Stop me if you’ve heard this one before: Donald Trump lashes out on Twitter to savage another government’s trade regime, and the Dow Jones Industrial Average drops by triple digits.
No, the president didn’t lob another volley of insults at China as the two sides seemingly near a historic trade deal, but Trump may have just dropped the teaser trailer for the sequel – and Wall Street didn’t like what it saw.
The Dow Jones Industrial Average cratered at the opening bell and never recovered, ultimately closing at 26,150.58 for a loss of 190.44 points or 0.44 percent. The S&P 500 lost 0.61 percent to fall to 2,878.2, and the Nasdaq dropped by 0.56 percent to 7,909.28 to round out a disappointing day for US stocks.
The Dow’s worst performers were Caterpillar, which dropped 2.48 percent, and Dow Inc., which fell 1.54 percent. Walt Disney Co. mitigated the bleeding with a 1.65 percent gain, but it wasn’t enough to pull the index into the green.
The Dow’s Tuesday morning hiccup followed the Trump administration’s shocking decision to smack tariffs on billions of dollars of European imports – and the EU’s less-shocking decision to fire back with retaliatory tariffs of their own.
Writing on Twitter, Trump savaged the EU for allegedly taking advantage of the US. “It will soon stop,” he seethed, previewing that the US will slap tariffs on $11 billion worth of European goods.
“The World Trade Organization finds that the European Union subsidies to Airbus has adversely impacted the United States, which will now put Tariffs on $11 Billion of EU products! The EU has taken advantage of the U.S. on trade for many years. It will soon stop!”

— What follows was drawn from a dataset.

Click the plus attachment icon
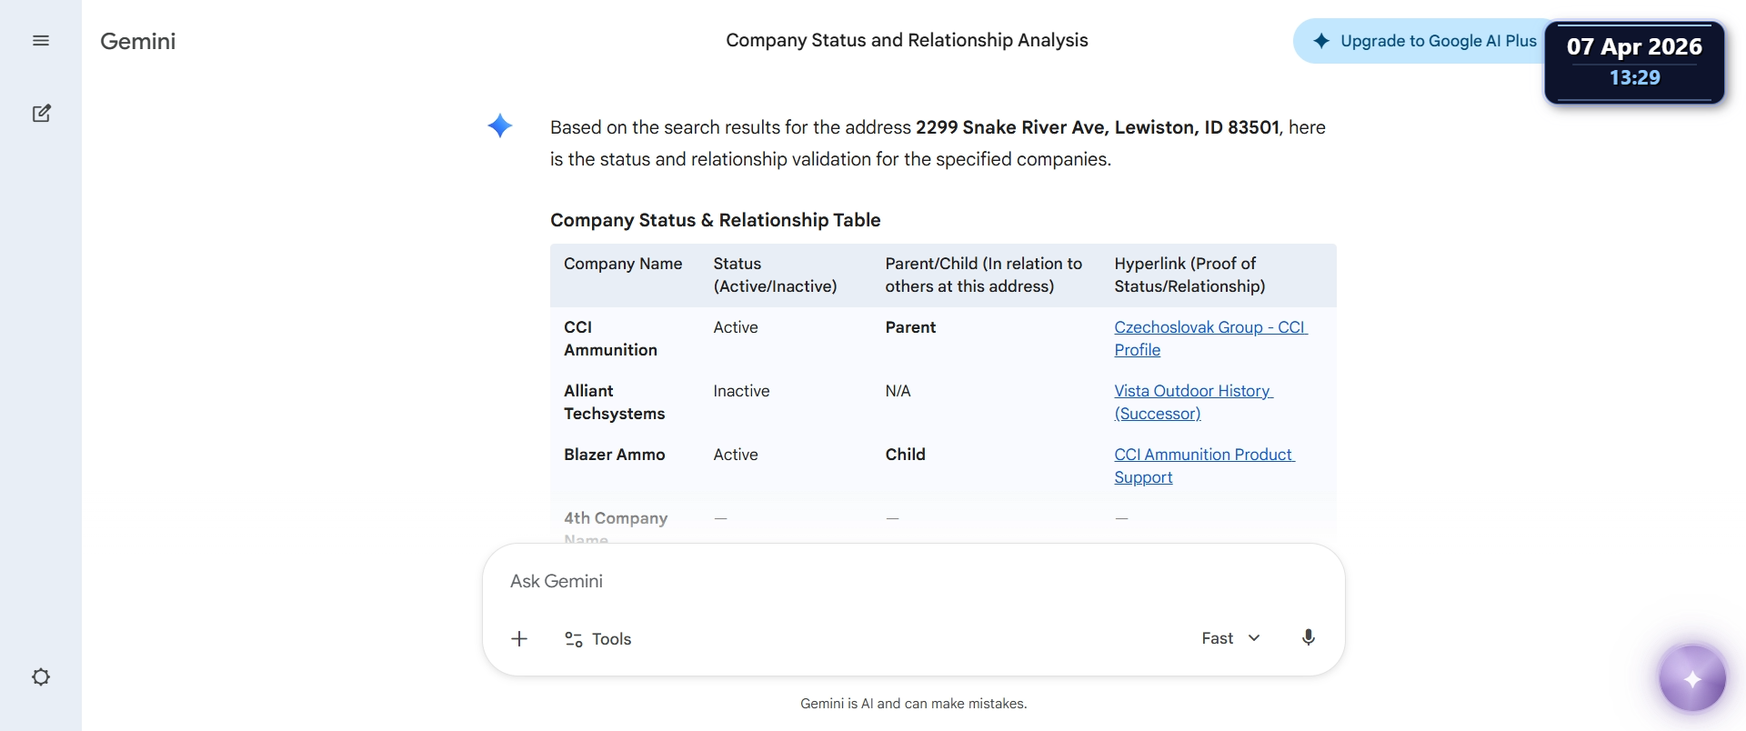The width and height of the screenshot is (1746, 731). (519, 639)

Trump’s threat further escalated already-heightened tensions between the US and EU. It risks causing a decade-old dispute to spiral into a full-scale trade war.

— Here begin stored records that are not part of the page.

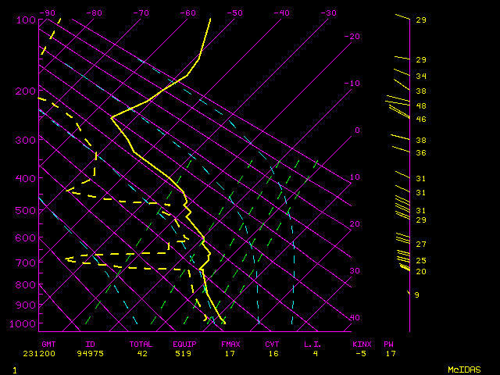Select the TOTAL index header
500x375 pixels.
tap(141, 344)
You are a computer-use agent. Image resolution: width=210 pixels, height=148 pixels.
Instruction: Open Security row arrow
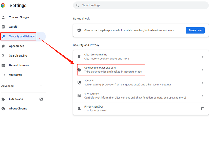coord(203,83)
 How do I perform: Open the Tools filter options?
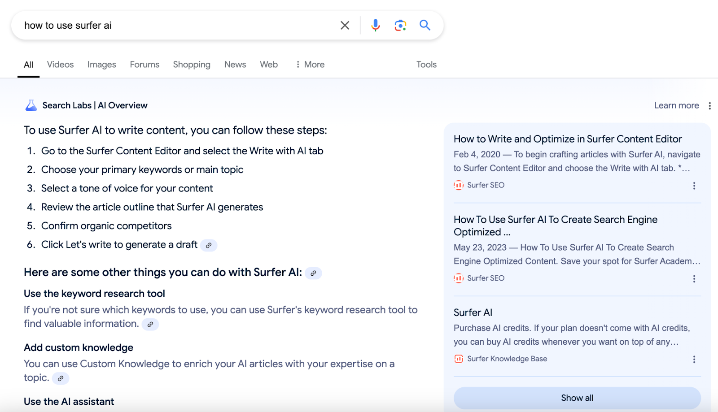[x=426, y=65]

The Trump administration cast the first stone on Monday by unveiling $11 billion worth of new tariffs on EU imports. According to the Office of the US Trade Representative (USTR), those tariffs will punish the EU for illegally subsidizing aerospace giant Airbus.
Airbus, of course, is the chief competitor of US aerospace titan Boeing, whose shares continue to crater under the pressure of a continuous volley of negative press related to its controversial 737 MAX aircraft line.

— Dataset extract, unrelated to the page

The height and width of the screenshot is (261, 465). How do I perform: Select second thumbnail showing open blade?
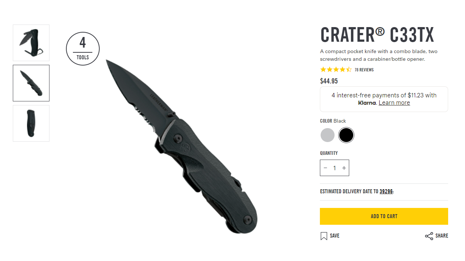pos(31,83)
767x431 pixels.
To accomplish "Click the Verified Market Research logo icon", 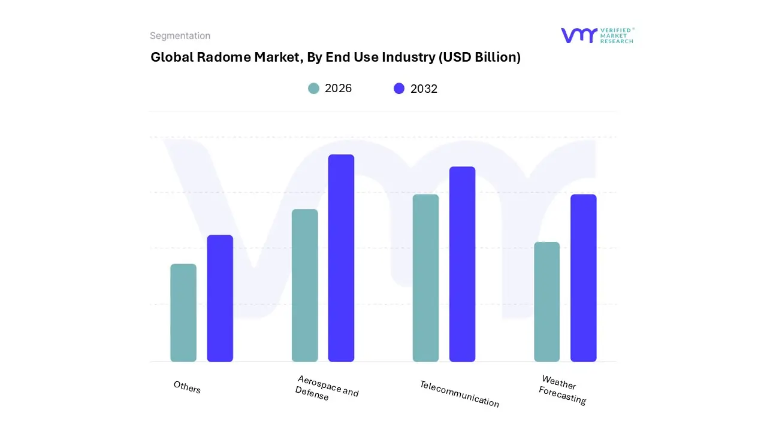I will pyautogui.click(x=579, y=35).
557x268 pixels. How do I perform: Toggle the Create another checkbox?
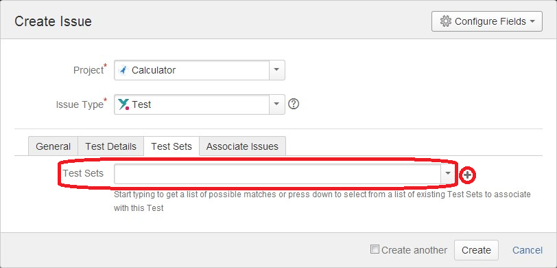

Trump, as CCN.com reported, plans to center his reelection campaign around the stock market’s performance during his presidency and will reportedly spare no effort in fueling the market’s recovery from its late December 2018 lows.
It’s clear that this strategy requires proactive action to help Boeing regain its footing, as the $210 billion company retains a 9.64 percent weighting in the Dow and thus holds considerable sway over the index’s movements. On Monday, for instance, Boeing stock crashed by 4.44 percent, dragging the Dow into the red even as the S&P 500 and Nasdaq consolidated minor increases.
However, Trump’s strategy could have the unintended consequence of trapping Boeing in the crosswinds if the aerospace subsidy spat snowballs into an intercontinental trade war. Already, the EU has previewed retaliatory tariffs against the US for allegedly providing Boeing with illegal subsidies.
Boeing shares fell 1.46 percent to $369.04.
The already-battered stock faces further headwinds on the news that it received no new 737 MAX orders in March and saw its first-quarter deliveries dive by 37 percent to 149.
Meanwhile, the clock continues to tick on the seemingly never-ending US-China trade war, which – despite a steady diet of positive news designed to juice the Dow – has yet to see Presidents Trump and Xi put pen to paper on a bilateral trade agreement.